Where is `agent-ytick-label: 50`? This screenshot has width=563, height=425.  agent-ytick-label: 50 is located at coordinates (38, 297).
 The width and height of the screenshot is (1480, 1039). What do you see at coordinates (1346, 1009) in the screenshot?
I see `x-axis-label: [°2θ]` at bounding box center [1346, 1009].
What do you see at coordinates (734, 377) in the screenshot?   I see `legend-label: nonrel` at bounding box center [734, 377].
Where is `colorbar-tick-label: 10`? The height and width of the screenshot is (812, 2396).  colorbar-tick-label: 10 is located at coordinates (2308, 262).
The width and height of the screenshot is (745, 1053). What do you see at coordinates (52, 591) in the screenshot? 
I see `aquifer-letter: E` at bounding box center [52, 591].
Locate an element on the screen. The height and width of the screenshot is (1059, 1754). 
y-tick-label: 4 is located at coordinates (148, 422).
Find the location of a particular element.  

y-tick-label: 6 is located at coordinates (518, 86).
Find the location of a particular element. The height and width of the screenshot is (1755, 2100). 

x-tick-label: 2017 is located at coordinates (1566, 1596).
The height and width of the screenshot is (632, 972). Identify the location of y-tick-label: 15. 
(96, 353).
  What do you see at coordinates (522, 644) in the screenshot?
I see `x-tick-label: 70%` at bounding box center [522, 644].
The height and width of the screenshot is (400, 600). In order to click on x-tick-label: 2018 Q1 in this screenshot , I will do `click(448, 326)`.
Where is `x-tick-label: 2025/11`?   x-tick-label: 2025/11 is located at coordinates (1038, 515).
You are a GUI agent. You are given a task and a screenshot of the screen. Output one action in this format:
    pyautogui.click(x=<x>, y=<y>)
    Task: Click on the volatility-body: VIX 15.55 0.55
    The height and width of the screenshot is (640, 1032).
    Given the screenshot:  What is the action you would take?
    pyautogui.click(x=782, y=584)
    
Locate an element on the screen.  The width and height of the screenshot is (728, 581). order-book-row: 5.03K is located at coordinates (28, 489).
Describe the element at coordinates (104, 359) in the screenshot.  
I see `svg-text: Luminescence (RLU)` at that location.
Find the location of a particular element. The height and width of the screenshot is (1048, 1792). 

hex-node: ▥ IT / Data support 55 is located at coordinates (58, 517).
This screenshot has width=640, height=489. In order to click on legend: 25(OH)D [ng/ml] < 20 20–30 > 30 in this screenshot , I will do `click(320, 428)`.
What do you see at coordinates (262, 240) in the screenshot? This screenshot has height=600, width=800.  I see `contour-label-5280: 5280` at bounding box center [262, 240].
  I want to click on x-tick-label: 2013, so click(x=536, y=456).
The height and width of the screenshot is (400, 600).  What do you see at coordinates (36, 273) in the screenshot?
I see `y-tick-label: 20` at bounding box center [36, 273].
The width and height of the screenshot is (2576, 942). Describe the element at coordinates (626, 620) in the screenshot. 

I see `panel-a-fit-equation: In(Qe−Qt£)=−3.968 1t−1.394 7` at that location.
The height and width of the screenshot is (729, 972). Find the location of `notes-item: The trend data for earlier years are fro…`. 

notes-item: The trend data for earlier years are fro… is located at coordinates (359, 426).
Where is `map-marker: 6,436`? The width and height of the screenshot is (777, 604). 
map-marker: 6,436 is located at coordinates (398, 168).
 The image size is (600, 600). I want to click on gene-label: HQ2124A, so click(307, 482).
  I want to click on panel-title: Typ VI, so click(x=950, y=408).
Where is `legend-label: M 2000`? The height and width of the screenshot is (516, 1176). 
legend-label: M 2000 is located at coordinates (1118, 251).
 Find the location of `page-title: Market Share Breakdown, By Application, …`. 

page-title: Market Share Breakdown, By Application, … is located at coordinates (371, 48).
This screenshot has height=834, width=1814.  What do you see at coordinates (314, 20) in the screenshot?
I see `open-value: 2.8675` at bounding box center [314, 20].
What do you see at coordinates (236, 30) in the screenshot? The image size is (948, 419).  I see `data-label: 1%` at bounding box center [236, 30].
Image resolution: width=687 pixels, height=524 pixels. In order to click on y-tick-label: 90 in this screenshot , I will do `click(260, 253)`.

####################

* _Work to be completed_: Copy every row above verbatim, character for character.

* _Solution to this problem_:
Where is `agent-ytick-label: 50`? This screenshot has width=563, height=425.  agent-ytick-label: 50 is located at coordinates (38, 297).
 The width and height of the screenshot is (1480, 1039). What do you see at coordinates (1346, 1009) in the screenshot?
I see `x-axis-label: [°2θ]` at bounding box center [1346, 1009].
What do you see at coordinates (734, 377) in the screenshot?   I see `legend-label: nonrel` at bounding box center [734, 377].
Where is `colorbar-tick-label: 10`? The height and width of the screenshot is (812, 2396).  colorbar-tick-label: 10 is located at coordinates (2308, 262).
The width and height of the screenshot is (745, 1053). What do you see at coordinates (52, 591) in the screenshot? 
I see `aquifer-letter: E` at bounding box center [52, 591].
Locate an element on the screen. The height and width of the screenshot is (1059, 1754). 
y-tick-label: 4 is located at coordinates (148, 422).
Find the location of a particular element.  

y-tick-label: 6 is located at coordinates (518, 86).
Find the location of a particular element. The height and width of the screenshot is (1755, 2100). 

x-tick-label: 2017 is located at coordinates (1566, 1596).
The height and width of the screenshot is (632, 972). Identify the location of y-tick-label: 15. 
(96, 353).
  What do you see at coordinates (522, 644) in the screenshot?
I see `x-tick-label: 70%` at bounding box center [522, 644].
The height and width of the screenshot is (400, 600). In order to click on x-tick-label: 2018 Q1 in this screenshot , I will do `click(448, 326)`.
Where is `x-tick-label: 2025/11`?   x-tick-label: 2025/11 is located at coordinates (1038, 515).
You are a GUI agent. You are given a task and a screenshot of the screen. Output one action in this format:
    pyautogui.click(x=<x>, y=<y>)
    Task: Click on the volatility-body: VIX 15.55 0.55
    The height and width of the screenshot is (640, 1032).
    Given the screenshot:  What is the action you would take?
    pyautogui.click(x=782, y=584)
    
Locate an element on the screen.  The width and height of the screenshot is (728, 581). order-book-row: 5.03K is located at coordinates (28, 489).
Describe the element at coordinates (104, 359) in the screenshot.  
I see `svg-text: Luminescence (RLU)` at that location.
Find the location of a particular element. The height and width of the screenshot is (1048, 1792). 

hex-node: ▥ IT / Data support 55 is located at coordinates (58, 517).
This screenshot has width=640, height=489. In order to click on legend: 25(OH)D [ng/ml] < 20 20–30 > 30 in this screenshot , I will do `click(320, 428)`.
What do you see at coordinates (262, 240) in the screenshot? This screenshot has height=600, width=800.  I see `contour-label-5280: 5280` at bounding box center [262, 240].
  I want to click on x-tick-label: 2013, so click(x=536, y=456).
The height and width of the screenshot is (400, 600).  What do you see at coordinates (36, 273) in the screenshot?
I see `y-tick-label: 20` at bounding box center [36, 273].
The width and height of the screenshot is (2576, 942). Describe the element at coordinates (626, 620) in the screenshot. 

I see `panel-a-fit-equation: In(Qe−Qt£)=−3.968 1t−1.394 7` at that location.
The height and width of the screenshot is (729, 972). Find the location of `notes-item: The trend data for earlier years are fro…`. 

notes-item: The trend data for earlier years are fro… is located at coordinates (359, 426).
Where is `map-marker: 6,436`? The width and height of the screenshot is (777, 604). 
map-marker: 6,436 is located at coordinates (398, 168).
 The image size is (600, 600). I want to click on gene-label: HQ2124A, so click(307, 482).
  I want to click on panel-title: Typ VI, so click(x=950, y=408).
Where is `legend-label: M 2000`? The height and width of the screenshot is (516, 1176). 
legend-label: M 2000 is located at coordinates (1118, 251).
 Find the location of `page-title: Market Share Breakdown, By Application, …`. 

page-title: Market Share Breakdown, By Application, … is located at coordinates (371, 48).
This screenshot has height=834, width=1814.  What do you see at coordinates (314, 20) in the screenshot?
I see `open-value: 2.8675` at bounding box center [314, 20].
What do you see at coordinates (236, 30) in the screenshot? The image size is (948, 419).  I see `data-label: 1%` at bounding box center [236, 30].
Image resolution: width=687 pixels, height=524 pixels. In order to click on y-tick-label: 90 in this screenshot , I will do `click(260, 253)`.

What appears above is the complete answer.